Empires and Boundaries: Rethinking Race, Class, and Gender in Colonial Settings is an exciting collection of original essays exploring the meaning and existence of conflicting and coexisting hierarchies in colonial settings. With investigations into the colonial past of a diversity of regions – including South Asia, South-East Asia, and Africa – the dozen notable international scholars collected here offer a truly inter-disciplinary approach to understanding the structures and workings of power in British, French, Dutch, German, and Italian colonial contexts. Integrating a historical approach with perspectives and theoretical tools specific to disciplines such as social anthropology, literary and film studies, and gender studies, Empires and Boundaries: Rethinking Race, Class, and Gender in Colonial Settings, is a striking and ambitious contribution to the scholarship of imperialism and post-colonialism and an essential read for anyone interested in the revolution being undergone in these fields of study.


Imperial Leather

2013-10-01
Imperial Leather
Title Imperial Leather PDF eBook
Author Anne Mcclintock
Publisher Routledge
Pages 544
Release 2013-10-01
Genre Art
ISBN 1135209103

Imperial Leather chronicles the dangerous liaisons between gender, race and class that shaped British imperialism and its bloody dismantling. Spanning the century between Victorian Britain and the current struggle for power in South Africa, the book takes up the complex relationships between race and sexuality, fetishism and money, gender and violence, domesticity and the imperial market, and the gendering of nationalism within the zones of imperial and anti-imperial power.


The Politics of Gender in Colonial Korea

2014-05-29
The Politics of Gender in Colonial Korea
Title The Politics of Gender in Colonial Korea PDF eBook
Author Theodore Jun Yoo
Publisher Univ of California Press
Pages 328
Release 2014-05-29
Genre History
ISBN 0520283813

This study examines how the concept of "Korean woman" underwent a radical transformation in Korea's public discourse during the years of Japanese colonialism. Theodore Jun Yoo shows that as women moved out of traditional spheres to occupy new positions outside the home, they encountered the pervasive control of the colonial state, which sought to impose modernity on them. While some Korean women conformed to the dictates of colonial hegemony, others took deliberate pains to distinguish between what was "modern" (e.g., Western outfits) and thus legitimate, and what was "Japanese," and thus illegitimate. Yoo argues that what made the experience of these women unique was the dual confrontation with modernity itself and with Japan as a colonial power.
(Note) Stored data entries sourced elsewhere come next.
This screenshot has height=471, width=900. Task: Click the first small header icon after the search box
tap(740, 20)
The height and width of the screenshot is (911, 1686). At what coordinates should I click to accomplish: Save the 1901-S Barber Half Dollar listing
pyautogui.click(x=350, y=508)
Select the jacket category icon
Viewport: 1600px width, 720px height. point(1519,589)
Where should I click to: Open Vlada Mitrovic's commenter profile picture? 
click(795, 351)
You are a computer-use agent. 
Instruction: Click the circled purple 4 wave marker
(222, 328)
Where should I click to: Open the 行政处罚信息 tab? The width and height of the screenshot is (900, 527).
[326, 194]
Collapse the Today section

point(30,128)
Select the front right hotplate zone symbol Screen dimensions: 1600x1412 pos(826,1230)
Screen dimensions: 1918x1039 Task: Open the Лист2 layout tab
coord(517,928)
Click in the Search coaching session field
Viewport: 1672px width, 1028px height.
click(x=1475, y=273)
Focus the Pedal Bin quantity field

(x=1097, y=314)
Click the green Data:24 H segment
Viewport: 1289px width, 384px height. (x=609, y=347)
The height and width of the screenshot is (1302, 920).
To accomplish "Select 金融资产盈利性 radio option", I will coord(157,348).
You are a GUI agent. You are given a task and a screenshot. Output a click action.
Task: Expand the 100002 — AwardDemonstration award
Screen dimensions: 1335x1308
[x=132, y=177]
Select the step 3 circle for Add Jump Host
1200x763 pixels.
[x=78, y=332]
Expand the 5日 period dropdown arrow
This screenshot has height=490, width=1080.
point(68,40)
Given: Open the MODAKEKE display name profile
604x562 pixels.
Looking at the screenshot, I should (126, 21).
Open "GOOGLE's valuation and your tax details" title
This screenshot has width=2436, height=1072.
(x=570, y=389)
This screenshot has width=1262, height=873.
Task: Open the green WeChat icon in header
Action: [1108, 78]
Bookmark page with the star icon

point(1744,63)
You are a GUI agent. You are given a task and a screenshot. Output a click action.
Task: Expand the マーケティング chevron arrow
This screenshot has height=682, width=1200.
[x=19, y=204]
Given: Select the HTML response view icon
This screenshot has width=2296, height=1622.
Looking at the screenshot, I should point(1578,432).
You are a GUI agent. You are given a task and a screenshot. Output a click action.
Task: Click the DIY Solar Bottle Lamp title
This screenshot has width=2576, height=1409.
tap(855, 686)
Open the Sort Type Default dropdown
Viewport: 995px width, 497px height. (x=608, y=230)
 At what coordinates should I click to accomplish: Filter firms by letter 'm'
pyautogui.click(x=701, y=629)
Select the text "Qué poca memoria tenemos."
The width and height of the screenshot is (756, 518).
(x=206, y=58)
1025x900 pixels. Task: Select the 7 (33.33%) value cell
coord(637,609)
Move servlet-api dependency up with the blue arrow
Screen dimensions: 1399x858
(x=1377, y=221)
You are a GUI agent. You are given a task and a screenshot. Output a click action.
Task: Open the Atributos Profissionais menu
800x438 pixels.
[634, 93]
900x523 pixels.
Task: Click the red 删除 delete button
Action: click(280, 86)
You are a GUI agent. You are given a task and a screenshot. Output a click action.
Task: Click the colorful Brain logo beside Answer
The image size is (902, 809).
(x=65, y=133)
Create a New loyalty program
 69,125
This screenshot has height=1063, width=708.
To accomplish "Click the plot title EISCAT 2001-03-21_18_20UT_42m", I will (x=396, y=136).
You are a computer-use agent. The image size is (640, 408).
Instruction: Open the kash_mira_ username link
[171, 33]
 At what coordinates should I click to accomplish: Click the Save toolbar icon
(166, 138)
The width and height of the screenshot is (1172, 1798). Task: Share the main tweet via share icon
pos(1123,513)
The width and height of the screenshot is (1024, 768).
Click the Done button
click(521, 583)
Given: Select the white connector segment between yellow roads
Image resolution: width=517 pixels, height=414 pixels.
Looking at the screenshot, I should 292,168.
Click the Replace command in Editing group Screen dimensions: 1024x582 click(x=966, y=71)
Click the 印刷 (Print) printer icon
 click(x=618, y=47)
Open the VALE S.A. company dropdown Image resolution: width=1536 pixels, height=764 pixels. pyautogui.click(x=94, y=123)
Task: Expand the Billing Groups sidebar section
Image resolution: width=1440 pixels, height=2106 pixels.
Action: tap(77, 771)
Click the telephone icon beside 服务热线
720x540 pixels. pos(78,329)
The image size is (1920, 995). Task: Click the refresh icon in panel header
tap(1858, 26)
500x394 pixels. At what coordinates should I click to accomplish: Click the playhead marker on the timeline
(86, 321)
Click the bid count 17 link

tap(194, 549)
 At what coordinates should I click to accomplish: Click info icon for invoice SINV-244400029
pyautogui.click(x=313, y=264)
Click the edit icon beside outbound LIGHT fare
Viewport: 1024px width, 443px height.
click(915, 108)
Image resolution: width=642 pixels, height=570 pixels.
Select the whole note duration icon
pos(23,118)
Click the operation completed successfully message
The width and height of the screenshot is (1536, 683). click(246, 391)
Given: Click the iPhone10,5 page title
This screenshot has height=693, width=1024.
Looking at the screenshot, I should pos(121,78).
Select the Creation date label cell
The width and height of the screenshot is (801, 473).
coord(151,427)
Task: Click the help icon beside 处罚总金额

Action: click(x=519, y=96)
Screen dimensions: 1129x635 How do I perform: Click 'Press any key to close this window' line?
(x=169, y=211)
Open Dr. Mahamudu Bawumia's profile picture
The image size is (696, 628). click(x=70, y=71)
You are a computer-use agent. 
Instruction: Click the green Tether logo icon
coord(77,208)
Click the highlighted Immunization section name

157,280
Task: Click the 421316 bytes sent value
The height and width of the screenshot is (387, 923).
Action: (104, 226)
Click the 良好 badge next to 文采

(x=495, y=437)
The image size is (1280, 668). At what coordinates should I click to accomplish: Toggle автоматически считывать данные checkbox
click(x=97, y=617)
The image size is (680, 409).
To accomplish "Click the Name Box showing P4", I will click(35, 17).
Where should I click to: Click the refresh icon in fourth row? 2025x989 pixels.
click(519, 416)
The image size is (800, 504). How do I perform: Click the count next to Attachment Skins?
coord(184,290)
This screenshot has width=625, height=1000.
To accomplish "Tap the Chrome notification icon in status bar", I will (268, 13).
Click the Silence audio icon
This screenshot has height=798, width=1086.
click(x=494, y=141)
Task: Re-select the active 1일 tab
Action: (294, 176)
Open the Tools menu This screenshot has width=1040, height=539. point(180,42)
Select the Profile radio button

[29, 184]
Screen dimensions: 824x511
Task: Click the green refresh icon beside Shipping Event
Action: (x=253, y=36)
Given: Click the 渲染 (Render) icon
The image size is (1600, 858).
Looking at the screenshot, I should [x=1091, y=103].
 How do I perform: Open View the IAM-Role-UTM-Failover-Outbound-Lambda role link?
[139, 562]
Complying With Colonialism

2016-05-23
Complying With Colonialism
Title Complying With Colonialism PDF eBook
Author Suvi Keskinen
Publisher Routledge
Pages 289
Release 2016-05-23
Genre Social Science
ISBN 1317162706

Complying with Colonialism presents a complex analysis of the habitual weak regard attributed to the colonial ties of Nordic Countries. It introduces the concept of ’colonial complicity’ to explain the diversity through which northern European countries continue to take part in (post)colonial processes. The volume combines a new perspective on the analysis of Europe and colonialism, whilst offering new insights for feminist and postcolonial studies by examining how gender equality is linked to ’European values’, thus often European superiority. With an international team of experts ranging from various disciplinary backgrounds, this volume will appeal not only to academics and scholars within postcolonial sociology, social theory, cultural studies, ethnicity, gender and feminist thought, but also cultural geographers, and those working in the fields of welfare, politics and International Relations. Policy makers and governmental researchers will also find this to be an invaluable source.